世界大不況の入口

 先週のNY株式は、バーナンキ講演をうけた追加金融緩和への期待から比較的堅調だったのですが、週末(9月2日)の雇用統計で253ドルの急落となってしまいました。

 やはり米国経済は、全然回復していないようです。それに、本年の米国成長率予想も2.7%から1.7%へ引き下げられています。

 一方、ユーロ圏では相変わらず域内の財政危機問題がくすぶり、成長の足を引っ張っています。

 また先週は、ブラジルが2年ぶりの利下げを行ったり、中国に輸出減速懸念が出てきたりで、今まで好調だった新興国経済にもブレーキがかかっているようです。

 先進国経済が不振となると、新興国経済や資源国経済だけが好調を維持できるはずがなく、むしろこれから急激に減速していくものと思われます。

 世界的にみて株式や不動産などのリスク資産、新興国や資源国の株式や通貨などは実態に比べてままだまだ割高のように思えます。近々、もっと大きな調整がありそうです。
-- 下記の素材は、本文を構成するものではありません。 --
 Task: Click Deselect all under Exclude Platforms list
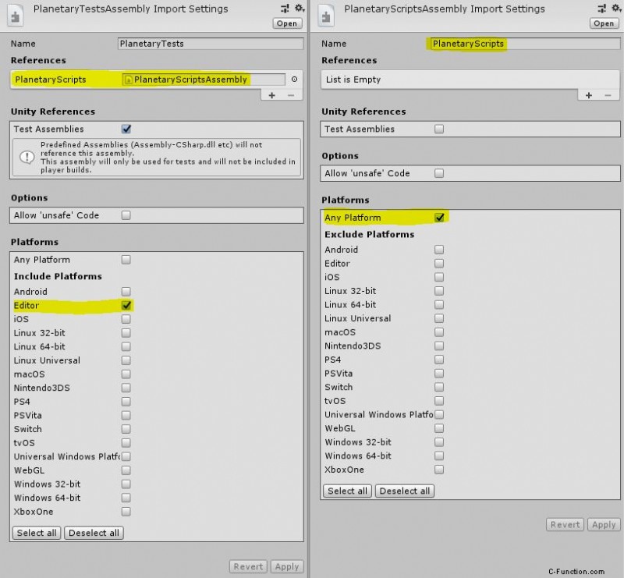coord(404,491)
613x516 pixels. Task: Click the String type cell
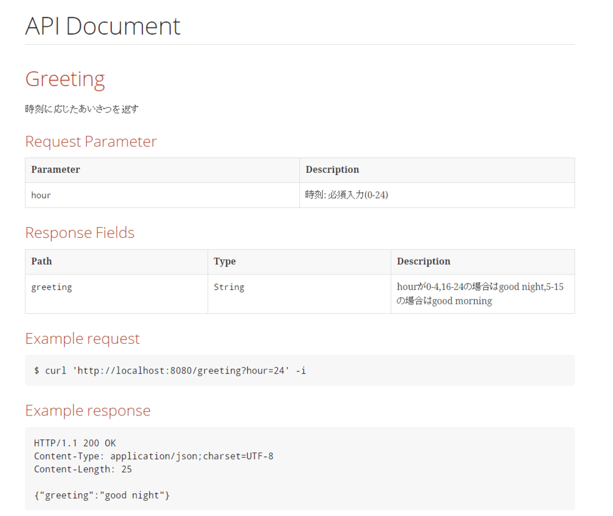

 従って日本の投資家が買いこんでいる、米国REIT、米国ハイイールド、ブラジル、豪州などに集中投資する投資信託は、ますます危なく見えてきます。

 つまり現在は、先進国(この呼び方が正しいのかどうか分かりませんが、米国・ユーロ圏・日本のことです)経済がすべて下落を続け、その影響が新興国経済や資源価格に波及しそうになっている段階なのです。

 まさに世界大不況の入口なのです。

 先進国の現状をそれぞれ見てみましょう。

 まず、ユーロですが、やはりどうしても現在のユーロの枠組みに固執するようです。

 つまり、域内の財政問題を抱える国をとにかく支援し、現状の「世界通貨」としてのユーロへの域内外からの「信用」を維持しようとしているのです。

 問題国を切り離すなどでユーロの価値そのもの毀損を防ぐ方法は考えていないようです。

 こうなると、経済回復のためにとれる方法は、ユーロ全体の価値を引き下げてユーロ圏以外との貿易を拡大して成長していくしかなさそうです。

 つまり、ユーロも先安観が出てくるはずです。

 米国でも、先週末(9月2日)の米国10年国債の利回りは再び2%を割り込み1.99%となっています。

 これは何度も書いているのですが米国経済の危機的状況を暗示しており、とにかく何らかの金融量的緩和を行い、まず市場心理を改善させて株式市場を回復させなければ、まさに米国経済が沈没してしまうとこになるのです。

 8月11日付け「危機的水準の米国国債利回り

 8月25日付け「バーナンキ講演の注目点

 9月2日付け「米国債券王・グロス氏の敗北宣言の意味するもの」をご参照ください。

 しかし、米国も来年の大統領選挙を控え、特に野党共和党の金融の量的緩和に対する批判が強いのですが、根底にあるのは量的緩和が世界的にインフレを引き起こすということのようです。

 しかしよく考えると、世界経済が不振の中で資源価格だけが上昇を続けることは考えにくく、世界的な雇用不安の中で賃金が上昇するとも思えず、中国などの新興国経済がこれ以上加熱して世界的なインフレを引き起こすということも考えにくいのです。

 つまり、世界経済が不振のなかでインフレが起こるはずがないのです。

 だから、米国は9月20日・21日のFOMCで何らかの金融量的緩和に踏み込むべきなのです。

 同時に、財政政策の方でも、さすがに米国も財政再建をしなければならないのですが、投資・雇用・消費を促進するための減税は検討されているようです。過去レーガン政権、クリントン政権で行われて成功した方法です。

 日本では、野田新首相のもとで閣僚の顔ぶれも決まったのですが、相変わらず官僚の言いなりの財政再建・増税路線に突入しそうです。

 ここから出てくる答えは、一層の「円高」と一層の日本経済の低迷なのです。

 つまり、米国が量的緩和に踏み込めば新たに「円高」になり、踏み込まなければ米国経済が一層の不振となりこれまた「円高」になるのです。

 見てきたように、対ユーロでも「円高」が進みそうです。

 対抗するには、日本も思い切った金融量的緩和や、投資減税などを含む財政刺激などを早急に行う必要があるのですが、議論にすらならなっていないようですね。